▼
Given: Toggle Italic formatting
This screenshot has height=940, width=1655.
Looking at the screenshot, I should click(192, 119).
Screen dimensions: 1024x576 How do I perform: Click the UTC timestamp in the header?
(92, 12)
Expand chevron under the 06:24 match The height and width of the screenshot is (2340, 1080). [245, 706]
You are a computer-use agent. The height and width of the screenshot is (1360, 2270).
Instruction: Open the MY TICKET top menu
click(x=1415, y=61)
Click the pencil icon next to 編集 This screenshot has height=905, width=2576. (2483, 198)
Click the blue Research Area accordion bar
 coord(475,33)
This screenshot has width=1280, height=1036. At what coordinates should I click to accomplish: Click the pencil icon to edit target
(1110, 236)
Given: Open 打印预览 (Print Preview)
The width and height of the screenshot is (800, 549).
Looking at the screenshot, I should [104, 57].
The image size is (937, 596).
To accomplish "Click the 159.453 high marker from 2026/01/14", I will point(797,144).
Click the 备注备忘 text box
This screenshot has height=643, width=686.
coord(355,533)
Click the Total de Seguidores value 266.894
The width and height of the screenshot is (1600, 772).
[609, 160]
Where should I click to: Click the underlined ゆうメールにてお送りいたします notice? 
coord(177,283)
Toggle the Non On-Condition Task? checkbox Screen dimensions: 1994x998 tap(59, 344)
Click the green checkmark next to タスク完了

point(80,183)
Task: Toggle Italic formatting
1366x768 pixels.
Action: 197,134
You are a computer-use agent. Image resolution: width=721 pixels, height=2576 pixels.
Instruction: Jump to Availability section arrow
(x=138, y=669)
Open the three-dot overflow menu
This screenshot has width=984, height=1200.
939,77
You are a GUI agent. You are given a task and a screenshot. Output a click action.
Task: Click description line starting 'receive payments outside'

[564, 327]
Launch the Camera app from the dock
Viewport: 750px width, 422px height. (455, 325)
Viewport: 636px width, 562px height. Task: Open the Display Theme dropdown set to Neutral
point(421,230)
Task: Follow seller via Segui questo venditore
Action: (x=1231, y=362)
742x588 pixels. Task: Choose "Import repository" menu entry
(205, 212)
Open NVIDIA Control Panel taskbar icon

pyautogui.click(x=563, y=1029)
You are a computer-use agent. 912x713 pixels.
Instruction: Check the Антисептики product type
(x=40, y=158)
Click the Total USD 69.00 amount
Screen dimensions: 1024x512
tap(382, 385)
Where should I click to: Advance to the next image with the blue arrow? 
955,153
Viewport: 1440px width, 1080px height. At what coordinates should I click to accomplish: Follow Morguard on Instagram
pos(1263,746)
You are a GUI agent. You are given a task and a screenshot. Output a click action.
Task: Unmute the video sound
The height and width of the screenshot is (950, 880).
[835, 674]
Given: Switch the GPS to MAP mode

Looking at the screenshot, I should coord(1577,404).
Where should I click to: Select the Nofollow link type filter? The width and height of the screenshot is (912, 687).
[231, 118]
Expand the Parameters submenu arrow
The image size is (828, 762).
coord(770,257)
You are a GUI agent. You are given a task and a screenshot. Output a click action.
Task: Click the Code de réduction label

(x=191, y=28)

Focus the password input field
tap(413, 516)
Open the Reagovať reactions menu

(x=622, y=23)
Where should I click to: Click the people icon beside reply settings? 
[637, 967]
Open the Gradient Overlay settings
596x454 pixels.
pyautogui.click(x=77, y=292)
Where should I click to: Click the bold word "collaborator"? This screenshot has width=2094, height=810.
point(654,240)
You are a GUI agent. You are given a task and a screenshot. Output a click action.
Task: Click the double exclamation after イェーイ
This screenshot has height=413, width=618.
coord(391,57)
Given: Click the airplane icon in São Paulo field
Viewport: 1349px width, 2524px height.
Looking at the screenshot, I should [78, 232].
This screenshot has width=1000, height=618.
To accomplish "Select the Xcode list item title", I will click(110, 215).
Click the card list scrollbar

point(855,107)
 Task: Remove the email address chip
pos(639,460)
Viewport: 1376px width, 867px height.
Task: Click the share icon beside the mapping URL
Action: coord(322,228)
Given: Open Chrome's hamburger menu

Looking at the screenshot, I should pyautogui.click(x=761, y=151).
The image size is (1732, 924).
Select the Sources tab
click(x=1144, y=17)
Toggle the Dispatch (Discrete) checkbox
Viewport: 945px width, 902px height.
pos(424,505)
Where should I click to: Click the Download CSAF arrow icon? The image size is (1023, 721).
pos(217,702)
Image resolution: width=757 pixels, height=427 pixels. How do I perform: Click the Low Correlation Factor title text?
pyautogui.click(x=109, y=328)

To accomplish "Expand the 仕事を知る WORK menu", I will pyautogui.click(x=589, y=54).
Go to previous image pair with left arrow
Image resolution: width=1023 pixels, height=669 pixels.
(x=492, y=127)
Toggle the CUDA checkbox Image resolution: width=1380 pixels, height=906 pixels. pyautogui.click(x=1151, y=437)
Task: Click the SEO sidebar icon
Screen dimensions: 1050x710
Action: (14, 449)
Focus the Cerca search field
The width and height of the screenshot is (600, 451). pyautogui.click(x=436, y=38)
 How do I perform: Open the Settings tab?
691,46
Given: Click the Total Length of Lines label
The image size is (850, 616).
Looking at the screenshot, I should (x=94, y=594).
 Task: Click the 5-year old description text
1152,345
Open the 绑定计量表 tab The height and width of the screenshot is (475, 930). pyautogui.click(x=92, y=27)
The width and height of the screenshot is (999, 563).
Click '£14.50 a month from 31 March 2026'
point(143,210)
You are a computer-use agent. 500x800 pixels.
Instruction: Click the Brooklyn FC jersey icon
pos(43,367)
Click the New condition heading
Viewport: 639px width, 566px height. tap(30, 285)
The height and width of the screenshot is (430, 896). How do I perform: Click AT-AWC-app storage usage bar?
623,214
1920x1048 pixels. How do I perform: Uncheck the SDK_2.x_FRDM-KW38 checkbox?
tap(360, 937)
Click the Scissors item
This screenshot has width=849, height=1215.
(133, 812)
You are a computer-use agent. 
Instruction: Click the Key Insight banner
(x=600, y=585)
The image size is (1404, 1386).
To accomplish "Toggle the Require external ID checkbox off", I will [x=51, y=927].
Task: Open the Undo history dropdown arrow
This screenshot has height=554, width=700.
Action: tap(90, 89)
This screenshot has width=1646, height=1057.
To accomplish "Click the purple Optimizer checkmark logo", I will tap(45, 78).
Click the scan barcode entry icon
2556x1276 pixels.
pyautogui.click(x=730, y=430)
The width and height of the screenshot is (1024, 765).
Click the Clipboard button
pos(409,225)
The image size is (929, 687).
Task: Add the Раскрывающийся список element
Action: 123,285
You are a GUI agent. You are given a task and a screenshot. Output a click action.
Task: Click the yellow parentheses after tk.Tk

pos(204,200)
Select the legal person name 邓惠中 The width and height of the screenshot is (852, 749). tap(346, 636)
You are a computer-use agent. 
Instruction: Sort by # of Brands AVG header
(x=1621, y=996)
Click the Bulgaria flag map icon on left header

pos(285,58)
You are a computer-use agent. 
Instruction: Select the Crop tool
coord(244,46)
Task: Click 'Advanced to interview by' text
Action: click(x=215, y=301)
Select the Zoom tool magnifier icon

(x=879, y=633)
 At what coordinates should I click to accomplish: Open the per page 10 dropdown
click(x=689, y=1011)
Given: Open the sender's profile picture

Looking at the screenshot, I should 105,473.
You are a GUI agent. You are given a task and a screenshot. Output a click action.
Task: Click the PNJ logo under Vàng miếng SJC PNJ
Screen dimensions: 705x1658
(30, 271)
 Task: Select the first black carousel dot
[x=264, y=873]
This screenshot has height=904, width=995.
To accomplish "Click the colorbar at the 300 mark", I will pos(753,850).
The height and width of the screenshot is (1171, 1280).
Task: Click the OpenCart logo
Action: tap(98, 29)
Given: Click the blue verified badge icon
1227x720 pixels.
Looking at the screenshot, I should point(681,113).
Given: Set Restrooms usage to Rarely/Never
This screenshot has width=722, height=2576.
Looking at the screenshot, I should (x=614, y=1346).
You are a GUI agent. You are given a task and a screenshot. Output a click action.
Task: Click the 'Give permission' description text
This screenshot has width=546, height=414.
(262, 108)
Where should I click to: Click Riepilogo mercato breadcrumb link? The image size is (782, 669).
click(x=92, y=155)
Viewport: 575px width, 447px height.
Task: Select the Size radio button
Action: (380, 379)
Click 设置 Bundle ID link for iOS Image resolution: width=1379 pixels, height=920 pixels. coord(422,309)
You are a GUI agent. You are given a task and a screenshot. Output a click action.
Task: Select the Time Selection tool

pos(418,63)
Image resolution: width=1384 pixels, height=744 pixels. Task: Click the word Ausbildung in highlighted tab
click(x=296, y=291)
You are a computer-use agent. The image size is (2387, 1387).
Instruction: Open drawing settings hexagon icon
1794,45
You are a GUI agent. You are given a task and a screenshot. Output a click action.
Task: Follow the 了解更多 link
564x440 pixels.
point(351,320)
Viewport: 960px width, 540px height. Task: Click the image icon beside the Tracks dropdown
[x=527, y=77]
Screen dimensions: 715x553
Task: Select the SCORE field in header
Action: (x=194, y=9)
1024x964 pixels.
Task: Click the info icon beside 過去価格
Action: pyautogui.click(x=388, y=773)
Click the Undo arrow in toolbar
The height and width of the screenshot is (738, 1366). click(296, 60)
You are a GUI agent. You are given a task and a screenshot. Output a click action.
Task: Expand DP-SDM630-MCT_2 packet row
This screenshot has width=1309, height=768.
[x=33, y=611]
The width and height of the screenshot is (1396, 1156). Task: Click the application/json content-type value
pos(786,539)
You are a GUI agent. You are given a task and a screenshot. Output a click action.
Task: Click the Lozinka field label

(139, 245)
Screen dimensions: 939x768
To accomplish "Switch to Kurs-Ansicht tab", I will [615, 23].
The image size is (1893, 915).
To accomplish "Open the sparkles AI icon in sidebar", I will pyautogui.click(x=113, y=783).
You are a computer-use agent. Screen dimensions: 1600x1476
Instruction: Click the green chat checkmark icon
▲
## What you are asked to do
Each line from the top of the listing down to and including the one containing "Expand chevron under" should be transcribed exactly; nothing else is to be output.

## Expected answer
Given: Toggle Italic formatting
This screenshot has height=940, width=1655.
Looking at the screenshot, I should click(192, 119).
Screen dimensions: 1024x576 How do I perform: Click the UTC timestamp in the header?
(92, 12)
Expand chevron under the 06:24 match The height and width of the screenshot is (2340, 1080). [245, 706]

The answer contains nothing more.